What the task requires:
Write out every line of the listing below as a JSON list of strings, one string per line, with blank lines omitted.

Materials provided:
------

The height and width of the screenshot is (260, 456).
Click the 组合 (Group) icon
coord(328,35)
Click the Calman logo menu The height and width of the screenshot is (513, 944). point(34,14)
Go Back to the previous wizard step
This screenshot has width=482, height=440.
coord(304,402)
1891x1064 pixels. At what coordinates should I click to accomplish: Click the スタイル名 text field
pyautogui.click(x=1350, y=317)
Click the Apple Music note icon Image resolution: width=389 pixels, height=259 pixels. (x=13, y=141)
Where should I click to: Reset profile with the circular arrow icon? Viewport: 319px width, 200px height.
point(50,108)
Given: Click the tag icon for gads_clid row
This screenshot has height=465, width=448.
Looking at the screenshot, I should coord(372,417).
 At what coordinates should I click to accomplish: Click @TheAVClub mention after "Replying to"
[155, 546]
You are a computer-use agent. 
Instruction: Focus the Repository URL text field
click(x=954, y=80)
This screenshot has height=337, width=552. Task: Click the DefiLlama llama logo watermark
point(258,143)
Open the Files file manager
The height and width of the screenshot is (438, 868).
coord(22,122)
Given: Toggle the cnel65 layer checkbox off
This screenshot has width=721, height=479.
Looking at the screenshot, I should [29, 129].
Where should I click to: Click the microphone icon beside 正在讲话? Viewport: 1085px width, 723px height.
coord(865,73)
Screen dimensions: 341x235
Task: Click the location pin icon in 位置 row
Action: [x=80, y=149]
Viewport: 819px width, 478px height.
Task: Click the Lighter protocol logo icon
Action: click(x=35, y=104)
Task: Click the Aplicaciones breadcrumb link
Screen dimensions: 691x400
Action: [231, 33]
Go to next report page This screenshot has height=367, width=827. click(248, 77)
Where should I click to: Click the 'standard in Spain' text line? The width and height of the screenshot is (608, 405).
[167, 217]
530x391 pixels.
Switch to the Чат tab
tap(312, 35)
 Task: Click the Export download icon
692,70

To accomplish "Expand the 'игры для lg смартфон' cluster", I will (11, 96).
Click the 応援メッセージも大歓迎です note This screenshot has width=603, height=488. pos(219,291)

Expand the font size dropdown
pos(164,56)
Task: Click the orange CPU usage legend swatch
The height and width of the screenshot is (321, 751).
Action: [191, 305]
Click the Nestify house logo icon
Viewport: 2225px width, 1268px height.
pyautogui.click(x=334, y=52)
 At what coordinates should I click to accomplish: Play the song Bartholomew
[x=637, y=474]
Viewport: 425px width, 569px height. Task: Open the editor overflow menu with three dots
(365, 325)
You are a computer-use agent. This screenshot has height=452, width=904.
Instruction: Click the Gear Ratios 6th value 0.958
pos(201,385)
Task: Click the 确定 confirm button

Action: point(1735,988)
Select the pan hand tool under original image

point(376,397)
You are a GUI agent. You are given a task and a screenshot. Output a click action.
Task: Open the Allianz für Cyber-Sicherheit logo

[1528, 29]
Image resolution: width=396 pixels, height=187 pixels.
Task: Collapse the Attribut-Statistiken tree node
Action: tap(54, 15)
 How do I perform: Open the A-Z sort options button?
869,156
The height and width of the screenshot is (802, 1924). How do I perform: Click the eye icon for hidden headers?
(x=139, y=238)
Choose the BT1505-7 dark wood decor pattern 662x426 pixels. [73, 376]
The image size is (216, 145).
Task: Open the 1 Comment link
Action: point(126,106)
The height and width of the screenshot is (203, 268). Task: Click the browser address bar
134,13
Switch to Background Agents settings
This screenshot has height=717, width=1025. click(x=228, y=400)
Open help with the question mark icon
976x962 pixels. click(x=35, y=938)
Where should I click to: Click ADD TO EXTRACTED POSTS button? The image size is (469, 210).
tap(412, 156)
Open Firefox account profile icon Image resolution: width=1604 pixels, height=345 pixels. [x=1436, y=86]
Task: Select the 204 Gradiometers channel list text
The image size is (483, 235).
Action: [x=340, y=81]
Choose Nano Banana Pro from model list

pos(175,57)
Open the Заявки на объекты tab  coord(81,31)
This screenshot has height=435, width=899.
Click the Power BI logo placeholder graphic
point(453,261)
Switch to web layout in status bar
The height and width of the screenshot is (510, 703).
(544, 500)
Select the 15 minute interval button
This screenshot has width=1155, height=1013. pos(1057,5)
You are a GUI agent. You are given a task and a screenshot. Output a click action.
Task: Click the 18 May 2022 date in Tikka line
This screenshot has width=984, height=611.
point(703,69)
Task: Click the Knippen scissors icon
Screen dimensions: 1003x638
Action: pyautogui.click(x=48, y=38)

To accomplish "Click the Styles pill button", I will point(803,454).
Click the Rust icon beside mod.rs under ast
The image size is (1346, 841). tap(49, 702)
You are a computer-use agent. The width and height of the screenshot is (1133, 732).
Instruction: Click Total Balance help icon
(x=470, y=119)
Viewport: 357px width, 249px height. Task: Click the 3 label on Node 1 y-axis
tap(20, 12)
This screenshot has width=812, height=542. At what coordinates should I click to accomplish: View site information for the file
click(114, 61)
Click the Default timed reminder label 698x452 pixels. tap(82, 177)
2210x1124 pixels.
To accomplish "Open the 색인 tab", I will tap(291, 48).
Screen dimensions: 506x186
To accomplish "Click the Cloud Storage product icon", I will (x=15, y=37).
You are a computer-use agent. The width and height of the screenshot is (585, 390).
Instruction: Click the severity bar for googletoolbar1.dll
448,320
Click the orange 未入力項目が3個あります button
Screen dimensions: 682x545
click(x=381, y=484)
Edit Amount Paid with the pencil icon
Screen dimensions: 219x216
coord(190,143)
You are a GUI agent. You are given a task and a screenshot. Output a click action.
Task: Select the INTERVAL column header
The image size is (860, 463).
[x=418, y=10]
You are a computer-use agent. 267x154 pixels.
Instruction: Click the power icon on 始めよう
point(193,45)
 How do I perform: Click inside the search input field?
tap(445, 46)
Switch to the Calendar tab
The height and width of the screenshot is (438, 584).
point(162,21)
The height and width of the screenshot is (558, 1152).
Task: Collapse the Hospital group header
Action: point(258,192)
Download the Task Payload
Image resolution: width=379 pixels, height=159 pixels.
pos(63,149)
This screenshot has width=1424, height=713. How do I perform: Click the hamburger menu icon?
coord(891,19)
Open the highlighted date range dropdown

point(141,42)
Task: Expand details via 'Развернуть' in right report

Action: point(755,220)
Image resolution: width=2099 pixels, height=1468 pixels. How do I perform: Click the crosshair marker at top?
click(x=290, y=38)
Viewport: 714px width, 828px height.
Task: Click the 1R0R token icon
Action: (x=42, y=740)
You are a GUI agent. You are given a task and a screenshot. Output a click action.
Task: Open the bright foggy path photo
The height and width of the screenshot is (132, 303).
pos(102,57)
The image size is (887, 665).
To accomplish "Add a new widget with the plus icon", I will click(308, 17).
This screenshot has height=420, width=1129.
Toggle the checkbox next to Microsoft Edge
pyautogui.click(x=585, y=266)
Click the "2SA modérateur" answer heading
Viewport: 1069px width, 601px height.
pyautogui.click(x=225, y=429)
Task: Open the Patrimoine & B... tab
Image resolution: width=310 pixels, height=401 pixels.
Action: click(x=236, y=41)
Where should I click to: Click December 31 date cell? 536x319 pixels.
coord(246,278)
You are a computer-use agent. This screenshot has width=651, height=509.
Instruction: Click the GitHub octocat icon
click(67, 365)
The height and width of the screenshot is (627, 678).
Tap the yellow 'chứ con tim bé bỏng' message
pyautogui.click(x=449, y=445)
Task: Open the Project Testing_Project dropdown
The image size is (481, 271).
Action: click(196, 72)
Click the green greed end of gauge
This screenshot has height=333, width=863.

------

Full response:
[
  "The height and width of the screenshot is (260, 456).",
  "Click the 组合 (Group) icon",
  "coord(328,35)",
  "Click the Calman logo menu The height and width of the screenshot is (513, 944). point(34,14)",
  "Go Back to the previous wizard step",
  "This screenshot has width=482, height=440.",
  "coord(304,402)",
  "1891x1064 pixels. At what coordinates should I click to accomplish: Click the スタイル名 text field",
  "pyautogui.click(x=1350, y=317)",
  "Click the Apple Music note icon Image resolution: width=389 pixels, height=259 pixels. (x=13, y=141)",
  "Where should I click to: Reset profile with the circular arrow icon? Viewport: 319px width, 200px height.",
  "point(50,108)",
  "Given: Click the tag icon for gads_clid row",
  "This screenshot has height=465, width=448.",
  "Looking at the screenshot, I should coord(372,417).",
  " At what coordinates should I click to accomplish: Click @TheAVClub mention after \"Replying to\"",
  "[155, 546]",
  "You are a computer-use agent. ",
  "Instruction: Focus the Repository URL text field",
  "click(x=954, y=80)",
  "This screenshot has height=337, width=552. Task: Click the DefiLlama llama logo watermark",
  "point(258,143)",
  "Open the Files file manager",
  "The height and width of the screenshot is (438, 868).",
  "coord(22,122)",
  "Given: Toggle the cnel65 layer checkbox off",
  "This screenshot has width=721, height=479.",
  "Looking at the screenshot, I should [29, 129].",
  "Where should I click to: Click the microphone icon beside 正在讲话? Viewport: 1085px width, 723px height.",
  "coord(865,73)",
  "Screen dimensions: 341x235",
  "Task: Click the location pin icon in 位置 row",
  "Action: [x=80, y=149]",
  "Viewport: 819px width, 478px height.",
  "Task: Click the Lighter protocol logo icon",
  "Action: click(x=35, y=104)",
  "Task: Click the Aplicaciones breadcrumb link",
  "Screen dimensions: 691x400",
  "Action: [231, 33]",
  "Go to next report page This screenshot has height=367, width=827. click(248, 77)",
  "Where should I click to: Click the 'standard in Spain' text line? The width and height of the screenshot is (608, 405).",
  "[167, 217]",
  "530x391 pixels.",
  "Switch to the Чат tab",
  "tap(312, 35)",
  " Task: Click the Export download icon",
  "692,70",
  "To accomplish \"Expand the 'игры для lg смартфон' cluster\", I will (11, 96).",
  "Click the 応援メッセージも大歓迎です note This screenshot has width=603, height=488. pos(219,291)",
  "Expand the font size dropdown",
  "pos(164,56)",
  "Task: Click the orange CPU usage legend swatch",
  "The height and width of the screenshot is (321, 751).",
  "Action: [191, 305]",
  "Click the Nestify house logo icon",
  "Viewport: 2225px width, 1268px height.",
  "pyautogui.click(x=334, y=52)",
  " At what coordinates should I click to accomplish: Play the song Bartholomew",
  "[x=637, y=474]",
  "Viewport: 425px width, 569px height. Task: Open the editor overflow menu with three dots",
  "(365, 325)",
  "You are a computer-use agent. This screenshot has height=452, width=904.",
  "Instruction: Click the Gear Ratios 6th value 0.958",
  "pos(201,385)",
  "Task: Click the 确定 confirm button",
  "Action: point(1735,988)",
  "Select the pan hand tool under original image",
  "point(376,397)",
  "You are a GUI agent. You are given a task and a screenshot. Output a click action.",
  "Task: Open the Allianz für Cyber-Sicherheit logo",
  "[1528, 29]",
  "Image resolution: width=396 pixels, height=187 pixels.",
  "Task: Collapse the Attribut-Statistiken tree node",
  "Action: tap(54, 15)",
  " How do I perform: Open the A-Z sort options button?",
  "869,156",
  "The height and width of the screenshot is (802, 1924). How do I perform: Click the eye icon for hidden headers?",
  "(x=139, y=238)",
  "Choose the BT1505-7 dark wood decor pattern 662x426 pixels. [73, 376]",
  "The image size is (216, 145).",
  "Task: Open the 1 Comment link",
  "Action: point(126,106)",
  "The height and width of the screenshot is (203, 268). Task: Click the browser address bar",
  "134,13",
  "Switch to Background Agents settings",
  "This screenshot has height=717, width=1025. click(x=228, y=400)",
  "Open help with the question mark icon",
  "976x962 pixels. click(x=35, y=938)",
  "Where should I click to: Click ADD TO EXTRACTED POSTS button? The image size is (469, 210).",
  "tap(412, 156)",
  "Open Firefox account profile icon Image resolution: width=1604 pixels, height=345 pixels. [x=1436, y=86]",
  "Task: Select the 204 Gradiometers channel list text",
  "The image size is (483, 235).",
  "Action: [x=340, y=81]",
  "Choose Nano Banana Pro from model list",
  "pos(175,57)",
  "Open the Заявки на объекты tab  coord(81,31)",
  "This screenshot has height=435, width=899.",
  "Click the Power BI logo placeholder graphic",
  "point(453,261)",
  "Switch to web layout in status bar",
  "The height and width of the screenshot is (510, 703).",
  "(544, 500)",
  "Select the 15 minute interval button",
  "This screenshot has width=1155, height=1013. pos(1057,5)",
  "You are a GUI agent. You are given a task and a screenshot. Output a click action.",
  "Task: Click the 18 May 2022 date in Tikka line",
  "This screenshot has width=984, height=611.",
  "point(703,69)",
  "Task: Click the Knippen scissors icon",
  "Screen dimensions: 1003x638",
  "Action: pyautogui.click(x=48, y=38)",
  "To accomplish \"Click the Styles pill button\", I will point(803,454).",
  "Click the Rust icon beside mod.rs under ast",
  "The image size is (1346, 841). tap(49, 702)",
  "You are a computer-use agent. The width and height of the screenshot is (1133, 732).",
  "Instruction: Click Total Balance help icon",
  "(x=470, y=119)",
  "Viewport: 357px width, 249px height. Task: Click the 3 label on Node 1 y-axis",
  "tap(20, 12)",
  "This screenshot has width=812, height=542. At what coordinates should I click to accomplish: View site information for the file",
  "click(114, 61)",
  "Click the Default timed reminder label 698x452 pixels. tap(82, 177)",
  "2210x1124 pixels.",
  "To accomplish \"Open the 색인 tab\", I will tap(291, 48).",
  "Screen dimensions: 506x186",
  "To accomplish \"Click the Cloud Storage product icon\", I will (x=15, y=37).",
  "You are a computer-use agent. The width and height of the screenshot is (585, 390).",
  "Instruction: Click the severity bar for googletoolbar1.dll",
  "448,320",
  "Click the orange 未入力項目が3個あります button",
  "Screen dimensions: 682x545",
  "click(x=381, y=484)",
  "Edit Amount Paid with the pencil icon",
  "Screen dimensions: 219x216",
  "coord(190,143)",
  "You are a GUI agent. You are given a task and a screenshot. Output a click action.",
  "Task: Select the INTERVAL column header",
  "The image size is (860, 463).",
  "[x=418, y=10]",
  "You are a computer-use agent. 267x154 pixels.",
  "Instruction: Click the power icon on 始めよう",
  "point(193,45)",
  " How do I perform: Click inside the search input field?",
  "tap(445, 46)",
  "Switch to the Calendar tab",
  "The height and width of the screenshot is (438, 584).",
  "point(162,21)",
  "The height and width of the screenshot is (558, 1152).",
  "Task: Collapse the Hospital group header",
  "Action: point(258,192)",
  "Download the Task Payload",
  "Image resolution: width=379 pixels, height=159 pixels.",
  "pos(63,149)",
  "This screenshot has width=1424, height=713. How do I perform: Click the hamburger menu icon?",
  "coord(891,19)",
  "Open the highlighted date range dropdown",
  "point(141,42)",
  "Task: Expand details via 'Развернуть' in right report",
  "Action: point(755,220)",
  "Image resolution: width=2099 pixels, height=1468 pixels. How do I perform: Click the crosshair marker at top?",
  "click(x=290, y=38)",
  "Viewport: 714px width, 828px height.",
  "Task: Click the 1R0R token icon",
  "Action: (x=42, y=740)",
  "You are a GUI agent. You are given a task and a screenshot. Output a click action.",
  "Task: Open the bright foggy path photo",
  "The height and width of the screenshot is (132, 303).",
  "pos(102,57)",
  "The image size is (887, 665).",
  "To accomplish \"Add a new widget with the plus icon\", I will click(308, 17).",
  "This screenshot has height=420, width=1129.",
  "Toggle the checkbox next to Microsoft Edge",
  "pyautogui.click(x=585, y=266)",
  "Click the \"2SA modérateur\" answer heading",
  "Viewport: 1069px width, 601px height.",
  "pyautogui.click(x=225, y=429)",
  "Task: Open the Patrimoine & B... tab",
  "Image resolution: width=310 pixels, height=401 pixels.",
  "Action: click(x=236, y=41)",
  "Where should I click to: Click December 31 date cell? 536x319 pixels.",
  "coord(246,278)",
  "You are a computer-use agent. This screenshot has width=651, height=509.",
  "Instruction: Click the GitHub octocat icon",
  "click(67, 365)",
  "The height and width of the screenshot is (627, 678).",
  "Tap the yellow 'chứ con tim bé bỏng' message",
  "pyautogui.click(x=449, y=445)",
  "Task: Open the Project Testing_Project dropdown",
  "The image size is (481, 271).",
  "Action: click(196, 72)",
  "Click the green greed end of gauge",
  "This screenshot has height=333, width=863."
]